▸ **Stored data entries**
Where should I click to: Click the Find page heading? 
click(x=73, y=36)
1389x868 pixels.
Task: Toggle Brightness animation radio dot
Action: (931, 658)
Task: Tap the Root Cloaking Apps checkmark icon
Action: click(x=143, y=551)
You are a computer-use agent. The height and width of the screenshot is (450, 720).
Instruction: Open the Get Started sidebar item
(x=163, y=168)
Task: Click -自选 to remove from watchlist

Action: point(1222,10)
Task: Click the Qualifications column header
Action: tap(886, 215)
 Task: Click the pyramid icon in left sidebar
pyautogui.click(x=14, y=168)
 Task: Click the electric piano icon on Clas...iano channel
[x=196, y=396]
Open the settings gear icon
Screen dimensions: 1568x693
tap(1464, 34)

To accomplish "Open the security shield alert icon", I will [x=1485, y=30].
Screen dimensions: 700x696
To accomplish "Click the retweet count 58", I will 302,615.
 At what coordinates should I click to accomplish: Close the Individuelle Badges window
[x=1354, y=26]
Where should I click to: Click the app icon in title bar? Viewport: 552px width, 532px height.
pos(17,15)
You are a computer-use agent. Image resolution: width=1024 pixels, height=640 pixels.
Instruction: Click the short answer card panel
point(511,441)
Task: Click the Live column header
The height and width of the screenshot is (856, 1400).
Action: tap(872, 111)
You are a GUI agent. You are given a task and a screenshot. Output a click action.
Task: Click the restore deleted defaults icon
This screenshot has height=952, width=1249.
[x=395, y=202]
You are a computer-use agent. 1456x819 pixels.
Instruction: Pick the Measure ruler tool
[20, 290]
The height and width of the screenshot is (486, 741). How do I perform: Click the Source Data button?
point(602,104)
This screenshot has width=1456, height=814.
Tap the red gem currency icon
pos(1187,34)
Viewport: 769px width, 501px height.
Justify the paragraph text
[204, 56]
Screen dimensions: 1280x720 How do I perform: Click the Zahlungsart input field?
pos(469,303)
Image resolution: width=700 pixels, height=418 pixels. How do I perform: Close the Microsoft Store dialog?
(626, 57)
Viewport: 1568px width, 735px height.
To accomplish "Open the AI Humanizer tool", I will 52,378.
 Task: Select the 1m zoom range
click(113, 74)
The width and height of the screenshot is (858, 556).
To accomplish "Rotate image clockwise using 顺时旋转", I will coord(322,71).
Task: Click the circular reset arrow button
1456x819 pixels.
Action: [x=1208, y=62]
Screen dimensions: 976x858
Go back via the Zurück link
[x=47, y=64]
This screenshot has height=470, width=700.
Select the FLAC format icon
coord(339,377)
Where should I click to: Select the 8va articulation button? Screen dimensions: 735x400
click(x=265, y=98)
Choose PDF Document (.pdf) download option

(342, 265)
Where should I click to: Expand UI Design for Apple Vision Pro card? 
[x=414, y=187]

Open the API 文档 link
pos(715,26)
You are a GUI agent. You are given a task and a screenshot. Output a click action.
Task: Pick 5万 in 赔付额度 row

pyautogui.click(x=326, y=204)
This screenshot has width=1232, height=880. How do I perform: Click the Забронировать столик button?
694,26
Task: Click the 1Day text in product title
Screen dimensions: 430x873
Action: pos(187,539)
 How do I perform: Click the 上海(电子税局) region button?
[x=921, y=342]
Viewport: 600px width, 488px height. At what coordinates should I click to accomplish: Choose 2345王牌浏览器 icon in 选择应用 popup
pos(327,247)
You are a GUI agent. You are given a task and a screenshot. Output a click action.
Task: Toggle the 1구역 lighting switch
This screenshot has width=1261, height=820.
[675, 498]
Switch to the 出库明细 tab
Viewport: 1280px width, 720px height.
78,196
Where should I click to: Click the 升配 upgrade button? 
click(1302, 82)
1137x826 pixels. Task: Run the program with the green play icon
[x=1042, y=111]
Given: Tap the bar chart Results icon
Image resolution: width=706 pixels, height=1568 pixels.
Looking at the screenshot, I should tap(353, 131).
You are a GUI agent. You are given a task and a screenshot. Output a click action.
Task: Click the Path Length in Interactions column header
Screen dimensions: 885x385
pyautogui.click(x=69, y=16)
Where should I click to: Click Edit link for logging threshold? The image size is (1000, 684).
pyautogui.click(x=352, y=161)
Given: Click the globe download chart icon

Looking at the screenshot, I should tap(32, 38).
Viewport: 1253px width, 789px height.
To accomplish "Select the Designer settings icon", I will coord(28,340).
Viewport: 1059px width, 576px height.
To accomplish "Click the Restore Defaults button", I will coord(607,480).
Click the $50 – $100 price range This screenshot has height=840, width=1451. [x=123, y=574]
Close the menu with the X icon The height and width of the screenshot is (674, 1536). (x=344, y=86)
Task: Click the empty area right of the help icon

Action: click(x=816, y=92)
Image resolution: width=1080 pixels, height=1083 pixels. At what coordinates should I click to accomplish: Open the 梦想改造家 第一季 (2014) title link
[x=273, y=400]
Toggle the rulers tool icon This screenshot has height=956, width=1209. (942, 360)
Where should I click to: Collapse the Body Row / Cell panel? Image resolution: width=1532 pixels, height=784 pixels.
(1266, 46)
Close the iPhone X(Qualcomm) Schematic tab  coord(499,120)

▸ **PROBLEM TO WORK ON**
Copy out the lines from the line with "You are a computer-use agent. The" to the line with "pyautogui.click(x=14, y=168)", inclusive, reproducing each one verbatim.

▸ **EXPECTED ANSWER**
You are a computer-use agent. The height and width of the screenshot is (450, 720).
Instruction: Open the Get Started sidebar item
(x=163, y=168)
Task: Click -自选 to remove from watchlist

Action: point(1222,10)
Task: Click the Qualifications column header
Action: tap(886, 215)
 Task: Click the pyramid icon in left sidebar
pyautogui.click(x=14, y=168)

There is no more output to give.